A mathematician who tamed a nightmarish family of equations that behave so badly they make no sense has won the most lucrative prize in academia.
Martin Hairer, an Austrian-British researcher at Imperial College London, is the winner of the 2021 Breakthrough prize for mathematics, an annual $3m (£2.3m) award that has come to rival the Nobels in terms of kudos and prestige.
Hairer landed the prize for his work on stochastic analysis, a field that describes how random effects turn the maths of things like stirring a cup of tea, the growth of a forest fire, or the spread of a water droplet that has fallen on a tissue into a fiendishly complex problem.
His major work, a 180-page treatise that introduced the world to “regularity structures”, so stunned his colleagues that one suggested it must have been transmitted to Hairer by a more intelligent alien civilisation.
Hairer, who rents a London flat with his wife and fellow Imperial mathematician, Xue-Mei Li, heard he had won the prize in a Skype call while the UK was still in lockdown. “It was completely unexpected,” he said. “I didn’t think about it at all, so it was a complete shock. We couldn’t go out or anything, so we celebrated at home.”
The award is one of several Breakthrough prizes announced each year by a foundation set up by the Israeli-Russian investor Yuri Milner and Facebook’s Mark Zuckerberg. A committee of previous recipients chooses the winners who are all leading lights in mathematics and the sciences.
Other winners announced on Thursday include a Hong Kong scientist, Dennis Lo, who was inspired by a 3D Harry Potter movie to develop a test for genetic mutations in DNA shed by unborn babies, and a team of physicists whose experiments revealed that if extra dimensions of reality exist, they are curled up smaller than a third of a hair’s width.
Yet another winner, Catherine Dulac at Harvard University, has overturned misconceptions around parenthood by showing that the neural circuits for maternal and paternal behaviour are found in both males and females.
Hairer grew up in Geneva where he soon established himself as a rare talent. His entry for a school science competition became Amadeus – “the Swiss army knife of sound editing” – now used in updated form by music producers and games designers. He still maintains the software as a sideline to his academic work.
After dallying with physics at university, Hairer moved into mathematics. The realisation that ideas in theoretical physics can be overturned and swiftly consigned to the dustbin did not appeal. “I wouldn’t really want to put my name to a result that could be superseded by something else three years later,” he said. “In mathematics, if you obtain a result then that is it. It’s the universality of mathematics, you discover absolute truths.”
Hairer’s expertise lies in stochastic partial differential equations, a branch of mathematics that describes how randomness throws disorder into processes such as the movement of wind in a wind tunnel or the creeping boundary of a water droplet landing on a tissue. When the randomness is strong enough, solutions to the equations get out of control. “In some cases, the solutions fluctuate so wildly that it is not even clear what the equation meant in the first place,” he said.

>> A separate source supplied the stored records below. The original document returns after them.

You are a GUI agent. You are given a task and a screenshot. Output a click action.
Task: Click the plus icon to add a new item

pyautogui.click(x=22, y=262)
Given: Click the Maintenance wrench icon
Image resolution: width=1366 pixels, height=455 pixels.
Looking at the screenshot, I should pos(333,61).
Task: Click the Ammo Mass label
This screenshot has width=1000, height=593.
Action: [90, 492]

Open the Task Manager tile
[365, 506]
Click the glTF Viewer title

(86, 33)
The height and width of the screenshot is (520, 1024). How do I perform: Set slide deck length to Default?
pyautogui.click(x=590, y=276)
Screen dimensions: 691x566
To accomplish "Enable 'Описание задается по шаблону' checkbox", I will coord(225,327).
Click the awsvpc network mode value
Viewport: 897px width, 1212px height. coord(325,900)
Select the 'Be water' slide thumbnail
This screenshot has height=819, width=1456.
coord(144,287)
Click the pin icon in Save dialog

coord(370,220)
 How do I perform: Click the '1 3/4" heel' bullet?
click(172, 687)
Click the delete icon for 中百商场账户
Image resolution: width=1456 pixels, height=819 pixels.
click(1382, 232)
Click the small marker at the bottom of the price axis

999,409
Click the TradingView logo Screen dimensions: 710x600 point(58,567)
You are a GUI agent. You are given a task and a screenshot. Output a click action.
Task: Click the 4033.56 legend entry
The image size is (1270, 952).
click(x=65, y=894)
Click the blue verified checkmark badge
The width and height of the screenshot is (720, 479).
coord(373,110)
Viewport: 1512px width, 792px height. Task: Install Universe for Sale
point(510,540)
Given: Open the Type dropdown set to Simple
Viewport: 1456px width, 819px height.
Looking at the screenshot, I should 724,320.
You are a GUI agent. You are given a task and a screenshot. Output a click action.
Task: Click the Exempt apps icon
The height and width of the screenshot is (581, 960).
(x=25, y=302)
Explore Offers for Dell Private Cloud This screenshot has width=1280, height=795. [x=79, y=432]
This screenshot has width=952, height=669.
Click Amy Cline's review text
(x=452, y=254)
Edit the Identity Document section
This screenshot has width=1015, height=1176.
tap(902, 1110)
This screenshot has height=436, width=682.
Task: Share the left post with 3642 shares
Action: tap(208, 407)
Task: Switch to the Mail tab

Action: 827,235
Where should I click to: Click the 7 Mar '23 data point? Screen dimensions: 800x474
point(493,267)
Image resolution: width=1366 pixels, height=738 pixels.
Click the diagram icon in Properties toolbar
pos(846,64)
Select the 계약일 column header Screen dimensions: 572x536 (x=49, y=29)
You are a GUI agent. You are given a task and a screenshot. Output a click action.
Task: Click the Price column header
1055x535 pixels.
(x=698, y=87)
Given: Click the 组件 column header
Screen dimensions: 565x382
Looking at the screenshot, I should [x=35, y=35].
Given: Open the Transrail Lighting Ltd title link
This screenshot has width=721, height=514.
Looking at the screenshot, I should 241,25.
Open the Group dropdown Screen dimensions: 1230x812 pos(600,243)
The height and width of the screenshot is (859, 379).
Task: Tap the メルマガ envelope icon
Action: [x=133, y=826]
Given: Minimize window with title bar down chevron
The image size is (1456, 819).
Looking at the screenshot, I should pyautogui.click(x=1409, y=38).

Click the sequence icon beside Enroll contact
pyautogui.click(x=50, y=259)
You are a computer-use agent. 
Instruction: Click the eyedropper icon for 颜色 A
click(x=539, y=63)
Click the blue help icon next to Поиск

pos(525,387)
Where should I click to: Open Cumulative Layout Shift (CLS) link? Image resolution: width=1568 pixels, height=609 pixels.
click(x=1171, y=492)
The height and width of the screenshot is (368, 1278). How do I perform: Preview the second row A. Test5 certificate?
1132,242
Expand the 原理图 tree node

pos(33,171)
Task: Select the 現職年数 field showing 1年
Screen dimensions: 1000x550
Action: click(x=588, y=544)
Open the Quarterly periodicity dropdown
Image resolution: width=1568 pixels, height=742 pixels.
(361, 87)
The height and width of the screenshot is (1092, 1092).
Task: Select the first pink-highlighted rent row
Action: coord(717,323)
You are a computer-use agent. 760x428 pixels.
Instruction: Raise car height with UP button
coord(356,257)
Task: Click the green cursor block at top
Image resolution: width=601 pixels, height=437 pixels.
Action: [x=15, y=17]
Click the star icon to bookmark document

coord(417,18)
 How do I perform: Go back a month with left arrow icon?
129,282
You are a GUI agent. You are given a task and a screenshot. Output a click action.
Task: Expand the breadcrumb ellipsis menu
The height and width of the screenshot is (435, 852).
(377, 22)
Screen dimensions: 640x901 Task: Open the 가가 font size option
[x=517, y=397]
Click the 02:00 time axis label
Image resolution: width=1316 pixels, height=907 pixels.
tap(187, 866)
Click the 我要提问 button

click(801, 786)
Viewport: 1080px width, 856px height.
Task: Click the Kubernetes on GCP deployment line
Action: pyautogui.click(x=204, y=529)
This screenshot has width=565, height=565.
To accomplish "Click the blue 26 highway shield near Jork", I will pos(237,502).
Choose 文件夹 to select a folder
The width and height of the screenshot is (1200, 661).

With the invention of regularity structures, Hairer showed how the infinitely jagged noise that threw his equations into chaos could be reframed and tamed. When he published the theory in 2014, it made an immediate splash. “Like everyone else, I was amazed to see a theory like this, worked out in detail from scratch, with few precedents,” said Jeremy Quastel, a mathematician at the University of Toronto who first mused on the extraterrestrial provenance of the theory.
While his peers roundly consider Hairer a genius, he admits mathematics can be infuriating. “Most of the time it doesn’t work out. As pretty much every single graduate student in mathematics can attest, during your PhD you probably spend two-thirds of your time getting stuck and banging your head against a wall.”
Hairer’s windfall has yet to land in his bank account, but when it does, his life will change. “We moved to London somewhat recently, three years ago, and we are still renting. So it might be time to buy a place to live,” he said.